Banner Jones provides the latest up to date information on Cohabitation Laws and guidance on Cohabitation Agreement.
The law treats unmarried couples differently from married couples. Our knowledge of this complex area of law can help you resolve your problems following a break-up with a cohabitation partner.
Your cohabitation rights means there is a lot that can be done to protect your interests, including your financial assets.
If there are children from the relationship, we can help you agree to arrangements for them.
He's got to keep a roof over our heads hasn't he?
Non-residential parents have to pay maintenance for their children; hopefully the amount can be agreed though negotiation and if not then the CSA will decide. Each case is different. If for example the Mum and the children stay in the family home then she may relinquish her claims over any other assets such as pension and savings in return.
How soon can I file for Divorce?
There is a 12 month barring rule which means you can start the divorce process after being married for 1 year. In England you can get divorced if your marriage has broken down irretrivably, usually proved by allegations of adultery or unreasonable behaviour, or if there has been 2 years' of continously living apart.
My aunt only has one bank account. Can I deal with this on her behalf?
If the bank allows, it is possible for your aunt to name you as a third party on her bank account. This will allow you to withdraw funds and sign cheques on her behalf. We can help your aunt complete the mandate form required to put this in place.
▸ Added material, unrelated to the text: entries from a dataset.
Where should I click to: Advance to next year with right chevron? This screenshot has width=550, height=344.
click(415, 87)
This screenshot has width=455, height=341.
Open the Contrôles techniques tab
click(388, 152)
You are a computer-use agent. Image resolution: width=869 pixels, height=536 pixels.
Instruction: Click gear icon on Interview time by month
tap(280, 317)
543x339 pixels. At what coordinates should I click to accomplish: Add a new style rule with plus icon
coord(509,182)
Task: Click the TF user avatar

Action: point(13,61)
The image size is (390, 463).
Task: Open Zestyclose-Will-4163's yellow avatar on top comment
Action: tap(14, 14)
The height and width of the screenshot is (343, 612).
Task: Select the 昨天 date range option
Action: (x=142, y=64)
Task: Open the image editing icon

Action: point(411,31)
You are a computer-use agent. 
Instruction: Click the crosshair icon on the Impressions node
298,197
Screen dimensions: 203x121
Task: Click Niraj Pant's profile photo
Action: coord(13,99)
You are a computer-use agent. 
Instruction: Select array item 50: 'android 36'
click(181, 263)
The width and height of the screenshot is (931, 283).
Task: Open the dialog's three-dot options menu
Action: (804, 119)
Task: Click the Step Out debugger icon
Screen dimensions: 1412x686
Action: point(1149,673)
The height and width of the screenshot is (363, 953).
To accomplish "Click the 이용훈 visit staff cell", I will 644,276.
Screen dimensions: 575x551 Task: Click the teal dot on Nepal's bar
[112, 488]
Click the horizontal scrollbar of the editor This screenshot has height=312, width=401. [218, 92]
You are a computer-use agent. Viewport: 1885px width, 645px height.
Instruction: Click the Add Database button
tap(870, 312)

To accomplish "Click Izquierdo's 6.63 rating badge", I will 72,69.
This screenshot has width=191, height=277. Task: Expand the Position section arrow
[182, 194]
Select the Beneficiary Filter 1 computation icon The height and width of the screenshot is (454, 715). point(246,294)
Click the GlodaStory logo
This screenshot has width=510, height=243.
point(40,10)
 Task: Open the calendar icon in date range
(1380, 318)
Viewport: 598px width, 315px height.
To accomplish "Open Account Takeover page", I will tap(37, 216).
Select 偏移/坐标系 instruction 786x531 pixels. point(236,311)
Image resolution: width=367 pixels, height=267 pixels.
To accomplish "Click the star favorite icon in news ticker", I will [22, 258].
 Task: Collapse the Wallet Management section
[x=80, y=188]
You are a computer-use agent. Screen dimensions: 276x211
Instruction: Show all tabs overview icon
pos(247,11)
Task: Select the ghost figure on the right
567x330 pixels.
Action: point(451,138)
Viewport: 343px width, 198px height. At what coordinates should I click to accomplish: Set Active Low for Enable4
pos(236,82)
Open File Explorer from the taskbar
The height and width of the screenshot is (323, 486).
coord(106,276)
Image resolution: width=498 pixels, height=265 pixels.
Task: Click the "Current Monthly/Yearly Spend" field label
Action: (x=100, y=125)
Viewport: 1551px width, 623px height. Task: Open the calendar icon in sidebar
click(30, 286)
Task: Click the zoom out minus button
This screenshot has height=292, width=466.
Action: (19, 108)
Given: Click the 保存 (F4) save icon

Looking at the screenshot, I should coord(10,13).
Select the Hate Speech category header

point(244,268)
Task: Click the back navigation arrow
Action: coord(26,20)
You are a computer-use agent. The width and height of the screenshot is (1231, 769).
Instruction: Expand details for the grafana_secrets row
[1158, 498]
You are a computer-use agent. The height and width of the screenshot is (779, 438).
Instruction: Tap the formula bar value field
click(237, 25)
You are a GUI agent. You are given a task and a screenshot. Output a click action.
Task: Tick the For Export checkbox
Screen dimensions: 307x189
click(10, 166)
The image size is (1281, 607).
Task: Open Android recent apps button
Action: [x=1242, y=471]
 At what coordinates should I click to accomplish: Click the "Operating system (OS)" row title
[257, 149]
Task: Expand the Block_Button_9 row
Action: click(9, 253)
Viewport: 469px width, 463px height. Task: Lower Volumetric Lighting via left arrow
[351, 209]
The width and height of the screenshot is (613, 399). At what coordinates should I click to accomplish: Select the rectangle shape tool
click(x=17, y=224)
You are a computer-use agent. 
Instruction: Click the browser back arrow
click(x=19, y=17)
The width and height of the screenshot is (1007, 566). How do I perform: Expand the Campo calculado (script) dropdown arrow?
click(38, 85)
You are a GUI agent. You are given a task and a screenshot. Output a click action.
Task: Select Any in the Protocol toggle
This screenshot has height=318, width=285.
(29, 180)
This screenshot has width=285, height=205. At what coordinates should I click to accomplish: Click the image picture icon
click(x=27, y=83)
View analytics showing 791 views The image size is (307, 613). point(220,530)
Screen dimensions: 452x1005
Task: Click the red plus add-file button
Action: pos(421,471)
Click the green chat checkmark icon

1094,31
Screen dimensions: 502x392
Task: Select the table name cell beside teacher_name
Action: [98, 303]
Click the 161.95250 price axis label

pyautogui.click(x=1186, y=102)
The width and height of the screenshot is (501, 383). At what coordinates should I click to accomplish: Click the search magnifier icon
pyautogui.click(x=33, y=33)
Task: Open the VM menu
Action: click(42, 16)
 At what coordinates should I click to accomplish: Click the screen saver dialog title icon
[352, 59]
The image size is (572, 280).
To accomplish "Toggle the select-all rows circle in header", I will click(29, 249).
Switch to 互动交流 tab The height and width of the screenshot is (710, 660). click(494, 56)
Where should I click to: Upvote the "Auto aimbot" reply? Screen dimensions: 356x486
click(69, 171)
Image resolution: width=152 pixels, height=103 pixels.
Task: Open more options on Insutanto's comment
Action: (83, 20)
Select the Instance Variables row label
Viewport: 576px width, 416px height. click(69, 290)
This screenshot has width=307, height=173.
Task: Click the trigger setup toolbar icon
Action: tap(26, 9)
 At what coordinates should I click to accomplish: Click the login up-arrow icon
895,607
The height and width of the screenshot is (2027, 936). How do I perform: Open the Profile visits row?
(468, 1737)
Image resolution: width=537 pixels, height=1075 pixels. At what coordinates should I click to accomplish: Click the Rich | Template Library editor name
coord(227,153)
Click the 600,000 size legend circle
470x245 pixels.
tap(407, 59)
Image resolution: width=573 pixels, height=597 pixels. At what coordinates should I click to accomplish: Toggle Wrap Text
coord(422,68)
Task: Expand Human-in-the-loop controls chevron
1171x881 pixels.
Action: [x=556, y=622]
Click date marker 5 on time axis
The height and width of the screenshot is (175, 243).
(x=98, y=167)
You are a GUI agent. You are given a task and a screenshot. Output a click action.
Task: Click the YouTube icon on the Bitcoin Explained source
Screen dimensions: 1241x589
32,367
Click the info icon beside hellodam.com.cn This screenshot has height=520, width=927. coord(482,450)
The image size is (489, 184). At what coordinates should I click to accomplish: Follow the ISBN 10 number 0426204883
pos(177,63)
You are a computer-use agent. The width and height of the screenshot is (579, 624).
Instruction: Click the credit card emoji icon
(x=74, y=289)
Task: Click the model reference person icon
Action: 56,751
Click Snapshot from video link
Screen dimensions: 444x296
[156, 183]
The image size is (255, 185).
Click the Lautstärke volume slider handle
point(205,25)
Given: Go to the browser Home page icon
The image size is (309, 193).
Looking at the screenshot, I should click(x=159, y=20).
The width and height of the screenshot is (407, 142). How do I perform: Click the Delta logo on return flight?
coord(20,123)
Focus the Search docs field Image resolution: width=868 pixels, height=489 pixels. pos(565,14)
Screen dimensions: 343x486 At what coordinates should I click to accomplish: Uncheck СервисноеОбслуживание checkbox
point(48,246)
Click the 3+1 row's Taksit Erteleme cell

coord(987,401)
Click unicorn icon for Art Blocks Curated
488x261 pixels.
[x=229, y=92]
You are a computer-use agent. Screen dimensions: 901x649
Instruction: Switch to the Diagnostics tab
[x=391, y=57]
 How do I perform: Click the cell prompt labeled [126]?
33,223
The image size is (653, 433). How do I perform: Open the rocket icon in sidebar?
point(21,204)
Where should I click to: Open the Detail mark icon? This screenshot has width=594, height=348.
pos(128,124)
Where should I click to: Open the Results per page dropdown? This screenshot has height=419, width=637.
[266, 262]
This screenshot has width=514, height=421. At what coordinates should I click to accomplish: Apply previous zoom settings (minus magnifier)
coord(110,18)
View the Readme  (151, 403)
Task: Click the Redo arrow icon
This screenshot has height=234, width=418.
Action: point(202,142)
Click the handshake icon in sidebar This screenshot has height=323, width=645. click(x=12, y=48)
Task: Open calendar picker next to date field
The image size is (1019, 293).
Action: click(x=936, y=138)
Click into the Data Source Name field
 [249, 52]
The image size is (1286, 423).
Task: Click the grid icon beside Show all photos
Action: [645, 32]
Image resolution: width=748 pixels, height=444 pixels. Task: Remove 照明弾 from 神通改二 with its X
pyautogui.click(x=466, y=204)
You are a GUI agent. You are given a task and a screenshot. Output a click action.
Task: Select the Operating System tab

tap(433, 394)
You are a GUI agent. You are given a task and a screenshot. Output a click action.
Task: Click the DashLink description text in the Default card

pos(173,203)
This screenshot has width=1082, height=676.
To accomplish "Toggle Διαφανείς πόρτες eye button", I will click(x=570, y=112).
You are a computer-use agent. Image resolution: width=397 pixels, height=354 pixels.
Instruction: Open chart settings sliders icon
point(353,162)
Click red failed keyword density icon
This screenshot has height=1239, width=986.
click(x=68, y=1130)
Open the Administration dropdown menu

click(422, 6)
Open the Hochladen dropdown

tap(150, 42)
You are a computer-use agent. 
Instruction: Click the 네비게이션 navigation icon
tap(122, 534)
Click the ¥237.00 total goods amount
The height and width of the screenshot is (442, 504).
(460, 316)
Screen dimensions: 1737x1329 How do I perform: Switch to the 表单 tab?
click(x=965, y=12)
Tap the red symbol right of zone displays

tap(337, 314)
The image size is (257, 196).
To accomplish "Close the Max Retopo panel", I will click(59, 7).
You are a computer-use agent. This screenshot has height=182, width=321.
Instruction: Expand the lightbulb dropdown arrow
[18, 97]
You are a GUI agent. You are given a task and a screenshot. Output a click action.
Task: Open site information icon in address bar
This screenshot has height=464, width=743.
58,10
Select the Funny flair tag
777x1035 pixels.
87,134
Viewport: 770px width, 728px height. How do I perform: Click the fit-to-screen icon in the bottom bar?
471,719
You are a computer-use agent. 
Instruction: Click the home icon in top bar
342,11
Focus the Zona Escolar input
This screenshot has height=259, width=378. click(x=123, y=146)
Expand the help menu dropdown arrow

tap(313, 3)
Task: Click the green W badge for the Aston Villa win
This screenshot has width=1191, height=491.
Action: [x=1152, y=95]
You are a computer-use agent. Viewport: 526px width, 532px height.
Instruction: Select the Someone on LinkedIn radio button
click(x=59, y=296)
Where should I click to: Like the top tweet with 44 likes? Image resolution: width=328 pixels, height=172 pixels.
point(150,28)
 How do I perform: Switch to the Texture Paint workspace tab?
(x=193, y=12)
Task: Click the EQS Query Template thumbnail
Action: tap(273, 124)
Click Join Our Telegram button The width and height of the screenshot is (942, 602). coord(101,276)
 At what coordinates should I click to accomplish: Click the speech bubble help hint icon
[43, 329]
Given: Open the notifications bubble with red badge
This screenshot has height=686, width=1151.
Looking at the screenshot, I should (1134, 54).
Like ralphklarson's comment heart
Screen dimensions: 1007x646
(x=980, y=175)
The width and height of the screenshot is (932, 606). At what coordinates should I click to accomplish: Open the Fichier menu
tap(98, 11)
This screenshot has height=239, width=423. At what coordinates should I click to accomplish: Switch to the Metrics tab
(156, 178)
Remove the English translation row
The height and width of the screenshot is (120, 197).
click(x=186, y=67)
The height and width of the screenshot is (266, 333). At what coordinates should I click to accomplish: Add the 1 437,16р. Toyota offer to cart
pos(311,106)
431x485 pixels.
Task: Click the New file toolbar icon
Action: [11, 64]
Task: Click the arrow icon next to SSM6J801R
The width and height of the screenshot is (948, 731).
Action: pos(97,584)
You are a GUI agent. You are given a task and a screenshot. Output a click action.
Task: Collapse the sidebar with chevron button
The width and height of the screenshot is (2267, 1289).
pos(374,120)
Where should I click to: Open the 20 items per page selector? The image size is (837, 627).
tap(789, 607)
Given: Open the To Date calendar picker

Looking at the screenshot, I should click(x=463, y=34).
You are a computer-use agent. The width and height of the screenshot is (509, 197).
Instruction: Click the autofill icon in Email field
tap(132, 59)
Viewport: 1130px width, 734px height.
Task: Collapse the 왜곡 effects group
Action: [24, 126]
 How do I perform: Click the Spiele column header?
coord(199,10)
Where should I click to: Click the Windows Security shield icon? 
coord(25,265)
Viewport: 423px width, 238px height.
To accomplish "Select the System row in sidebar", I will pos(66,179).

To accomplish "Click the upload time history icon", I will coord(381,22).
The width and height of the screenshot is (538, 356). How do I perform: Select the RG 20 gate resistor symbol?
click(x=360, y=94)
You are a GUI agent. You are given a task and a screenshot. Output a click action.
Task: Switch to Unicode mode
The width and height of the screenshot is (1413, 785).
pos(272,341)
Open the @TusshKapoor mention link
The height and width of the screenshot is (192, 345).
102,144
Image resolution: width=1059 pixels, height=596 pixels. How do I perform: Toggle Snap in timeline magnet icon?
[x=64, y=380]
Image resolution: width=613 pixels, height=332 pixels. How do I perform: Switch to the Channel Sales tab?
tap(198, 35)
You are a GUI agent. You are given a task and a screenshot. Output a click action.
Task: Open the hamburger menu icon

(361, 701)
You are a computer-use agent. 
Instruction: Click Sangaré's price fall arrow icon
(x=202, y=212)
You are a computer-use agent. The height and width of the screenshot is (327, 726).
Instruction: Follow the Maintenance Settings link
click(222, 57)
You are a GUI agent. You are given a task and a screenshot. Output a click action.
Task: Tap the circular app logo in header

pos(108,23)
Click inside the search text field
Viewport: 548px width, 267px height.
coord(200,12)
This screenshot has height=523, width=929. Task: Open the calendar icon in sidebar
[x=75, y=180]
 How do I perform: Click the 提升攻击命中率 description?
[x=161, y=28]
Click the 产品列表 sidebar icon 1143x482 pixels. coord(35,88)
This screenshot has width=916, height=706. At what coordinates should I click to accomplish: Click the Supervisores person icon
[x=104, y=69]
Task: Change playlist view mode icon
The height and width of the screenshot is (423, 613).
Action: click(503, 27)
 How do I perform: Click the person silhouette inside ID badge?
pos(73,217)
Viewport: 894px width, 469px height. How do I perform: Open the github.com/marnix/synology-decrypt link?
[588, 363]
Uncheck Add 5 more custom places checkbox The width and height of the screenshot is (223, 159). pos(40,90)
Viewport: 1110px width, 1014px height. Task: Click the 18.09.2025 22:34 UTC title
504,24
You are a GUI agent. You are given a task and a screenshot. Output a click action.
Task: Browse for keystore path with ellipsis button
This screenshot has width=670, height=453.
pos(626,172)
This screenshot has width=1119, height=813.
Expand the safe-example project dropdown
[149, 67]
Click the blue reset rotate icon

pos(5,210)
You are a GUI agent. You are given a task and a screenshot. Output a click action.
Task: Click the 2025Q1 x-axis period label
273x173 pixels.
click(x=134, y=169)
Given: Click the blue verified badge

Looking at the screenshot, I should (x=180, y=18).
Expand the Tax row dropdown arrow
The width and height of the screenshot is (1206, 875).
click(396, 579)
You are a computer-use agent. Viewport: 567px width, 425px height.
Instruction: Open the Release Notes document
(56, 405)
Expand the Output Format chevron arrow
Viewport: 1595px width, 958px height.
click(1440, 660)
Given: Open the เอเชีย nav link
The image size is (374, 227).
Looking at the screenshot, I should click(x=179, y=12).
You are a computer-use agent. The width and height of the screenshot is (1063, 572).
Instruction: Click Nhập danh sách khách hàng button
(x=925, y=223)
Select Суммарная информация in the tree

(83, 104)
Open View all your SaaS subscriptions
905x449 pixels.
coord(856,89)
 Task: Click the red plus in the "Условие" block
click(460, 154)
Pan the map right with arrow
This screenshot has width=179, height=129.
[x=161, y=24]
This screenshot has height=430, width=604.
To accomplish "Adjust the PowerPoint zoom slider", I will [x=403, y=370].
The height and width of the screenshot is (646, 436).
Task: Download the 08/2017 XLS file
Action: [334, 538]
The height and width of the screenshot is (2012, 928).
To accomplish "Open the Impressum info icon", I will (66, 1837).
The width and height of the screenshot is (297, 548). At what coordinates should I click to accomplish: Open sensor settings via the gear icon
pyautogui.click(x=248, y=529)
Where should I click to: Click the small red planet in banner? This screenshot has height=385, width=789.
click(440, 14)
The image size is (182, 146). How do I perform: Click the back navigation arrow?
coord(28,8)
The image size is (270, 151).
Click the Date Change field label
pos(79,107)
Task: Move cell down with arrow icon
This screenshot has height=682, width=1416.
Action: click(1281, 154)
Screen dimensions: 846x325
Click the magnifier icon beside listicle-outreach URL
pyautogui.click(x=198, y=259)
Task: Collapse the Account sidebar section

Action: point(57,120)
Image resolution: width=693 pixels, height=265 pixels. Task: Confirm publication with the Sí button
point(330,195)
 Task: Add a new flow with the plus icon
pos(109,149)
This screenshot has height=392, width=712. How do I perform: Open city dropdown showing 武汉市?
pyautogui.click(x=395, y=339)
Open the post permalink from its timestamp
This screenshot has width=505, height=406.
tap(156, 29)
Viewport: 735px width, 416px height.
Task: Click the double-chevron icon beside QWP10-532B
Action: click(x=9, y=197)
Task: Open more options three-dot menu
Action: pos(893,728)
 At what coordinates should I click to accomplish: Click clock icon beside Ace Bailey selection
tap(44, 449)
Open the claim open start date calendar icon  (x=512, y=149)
What am I entitled to in a divorce? Can she take me for every penny?
No. Sometimes it may feel as though this has happened. The aim when sharing out matrimonial assets is to be fair. Both spouses have to make full disclosure about their assets and debts before any decisions can be made about distribution, trying to hide anything won't work. Factors which are important when sharing out the assets include the current and future needs of each spouse and any dependent children; the length of marriage and the age, earning capacity and contributions of each party.
What is involved in the Collaborative Law process?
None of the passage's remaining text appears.